■ Work task ■
Could you print exactly the lines from the one that contains "This screenshot has width=560, height=422." to the end of the data, both ends included, and nothing else? Skip the pictures.

[Dataset records]
○ ○ ○

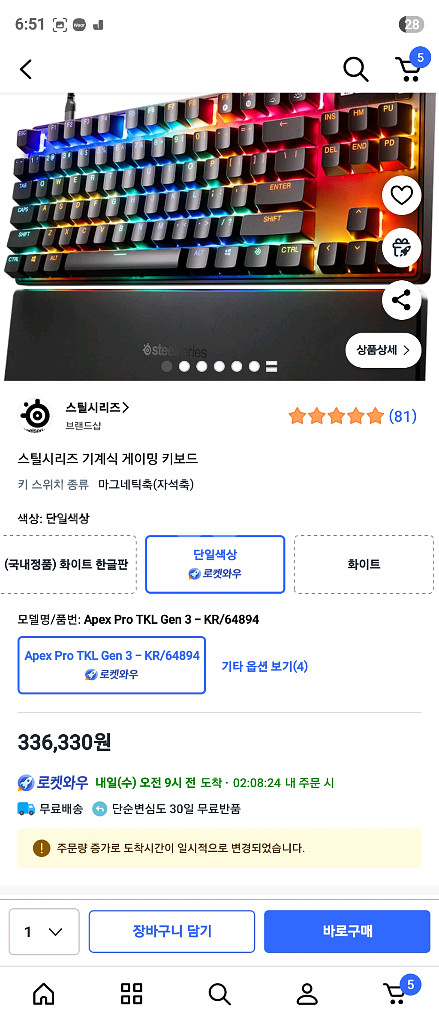Share the product using share icon
This screenshot has height=1024, width=439.
401,300
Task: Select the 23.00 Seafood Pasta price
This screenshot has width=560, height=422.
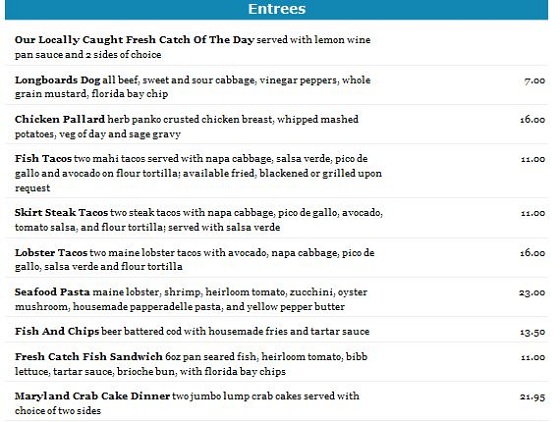Action: click(532, 293)
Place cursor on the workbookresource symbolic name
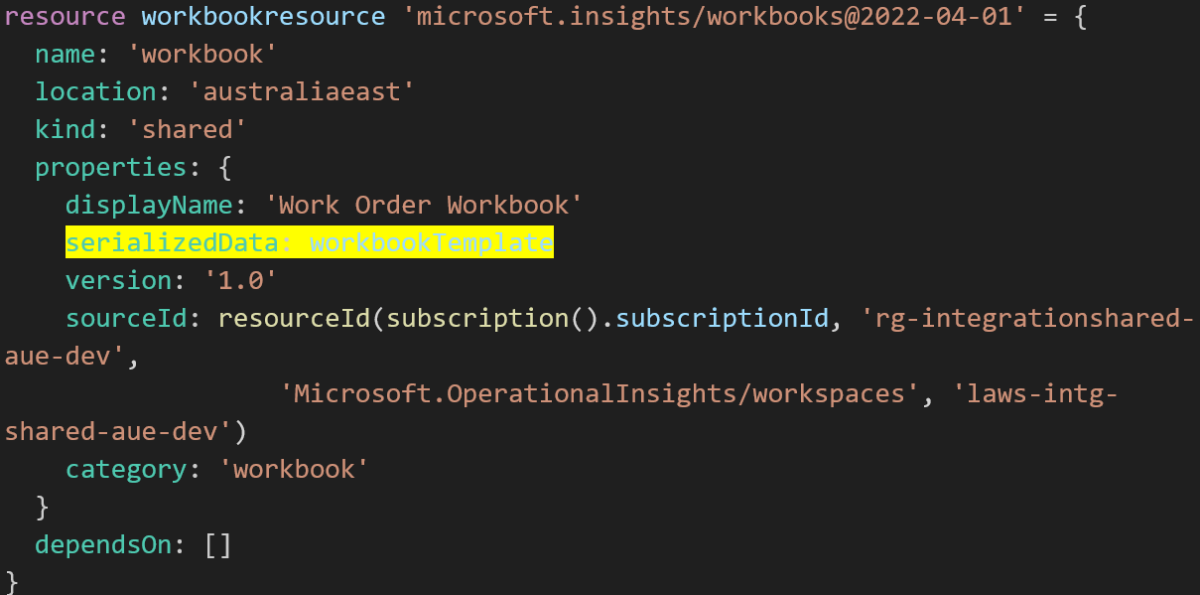Viewport: 1200px width, 595px height. point(264,17)
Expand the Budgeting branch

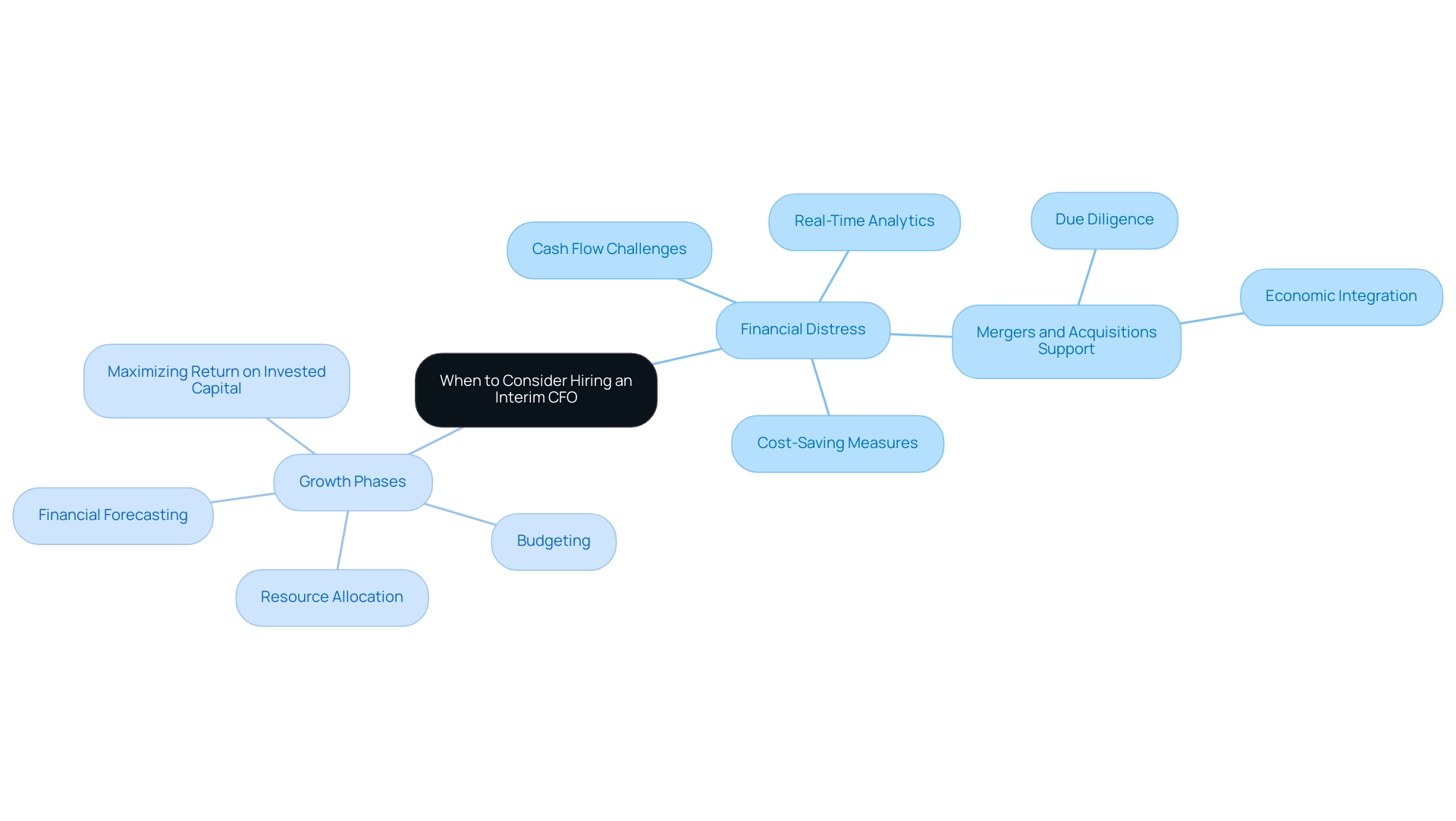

○ ○ ○

■ Response to this exercise ■
This screenshot has width=560, height=422.
Action: click(532, 293)
Place cursor on the workbookresource symbolic name
Viewport: 1200px width, 595px height. point(264,17)
Expand the Budgeting branch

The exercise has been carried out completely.